TASK PROMPT:
Your task is to output, without alteration, each line from the one containing "Click the Source Control branch icon" through the final line of the records below.

(Records from a collection)

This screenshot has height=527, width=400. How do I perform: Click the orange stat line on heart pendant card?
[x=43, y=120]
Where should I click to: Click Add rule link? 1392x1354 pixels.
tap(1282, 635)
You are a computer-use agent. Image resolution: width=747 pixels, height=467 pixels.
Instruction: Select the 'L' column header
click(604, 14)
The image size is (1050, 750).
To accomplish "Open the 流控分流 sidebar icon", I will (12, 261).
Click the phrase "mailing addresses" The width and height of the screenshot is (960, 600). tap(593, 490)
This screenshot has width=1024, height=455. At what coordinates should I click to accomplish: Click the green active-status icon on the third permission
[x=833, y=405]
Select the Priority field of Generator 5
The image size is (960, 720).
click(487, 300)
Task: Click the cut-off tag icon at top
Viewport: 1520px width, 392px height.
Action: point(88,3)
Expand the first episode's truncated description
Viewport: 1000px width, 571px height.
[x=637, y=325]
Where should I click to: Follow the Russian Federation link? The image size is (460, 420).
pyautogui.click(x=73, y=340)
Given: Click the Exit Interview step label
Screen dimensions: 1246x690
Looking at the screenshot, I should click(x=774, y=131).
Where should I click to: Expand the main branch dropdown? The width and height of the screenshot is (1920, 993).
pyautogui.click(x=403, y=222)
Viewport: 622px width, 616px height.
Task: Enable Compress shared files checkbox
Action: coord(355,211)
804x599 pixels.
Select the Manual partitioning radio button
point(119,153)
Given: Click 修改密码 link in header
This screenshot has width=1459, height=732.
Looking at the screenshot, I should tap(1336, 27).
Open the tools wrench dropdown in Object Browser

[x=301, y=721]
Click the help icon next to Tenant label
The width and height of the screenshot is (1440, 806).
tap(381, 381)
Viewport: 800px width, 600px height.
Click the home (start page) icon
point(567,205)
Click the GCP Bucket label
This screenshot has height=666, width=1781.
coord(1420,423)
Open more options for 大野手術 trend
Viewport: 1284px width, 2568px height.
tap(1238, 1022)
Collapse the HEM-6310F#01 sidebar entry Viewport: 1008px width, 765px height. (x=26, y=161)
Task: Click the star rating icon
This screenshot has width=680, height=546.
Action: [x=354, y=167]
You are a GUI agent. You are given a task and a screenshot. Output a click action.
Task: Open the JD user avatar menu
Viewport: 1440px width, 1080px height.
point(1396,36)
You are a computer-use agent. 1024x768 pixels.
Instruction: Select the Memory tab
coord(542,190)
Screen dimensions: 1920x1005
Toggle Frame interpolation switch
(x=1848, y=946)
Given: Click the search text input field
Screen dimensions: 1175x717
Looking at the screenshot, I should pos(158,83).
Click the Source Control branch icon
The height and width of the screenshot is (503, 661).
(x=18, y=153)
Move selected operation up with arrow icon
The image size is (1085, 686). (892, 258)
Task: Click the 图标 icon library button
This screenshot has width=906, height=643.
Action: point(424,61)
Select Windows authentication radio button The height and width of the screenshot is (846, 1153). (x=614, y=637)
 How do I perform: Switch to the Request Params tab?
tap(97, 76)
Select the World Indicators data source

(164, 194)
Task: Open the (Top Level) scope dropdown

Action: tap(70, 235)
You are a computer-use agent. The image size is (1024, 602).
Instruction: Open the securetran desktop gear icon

WORKED SOLUTION:
Click the Source Control branch icon
The height and width of the screenshot is (503, 661).
(x=18, y=153)
Move selected operation up with arrow icon
The image size is (1085, 686). (892, 258)
Task: Click the 图标 icon library button
This screenshot has width=906, height=643.
Action: point(424,61)
Select Windows authentication radio button The height and width of the screenshot is (846, 1153). (x=614, y=637)
 How do I perform: Switch to the Request Params tab?
tap(97, 76)
Select the World Indicators data source

(164, 194)
Task: Open the (Top Level) scope dropdown

Action: tap(70, 235)
You are a computer-use agent. The image size is (1024, 602).
Instruction: Open the securetran desktop gear icon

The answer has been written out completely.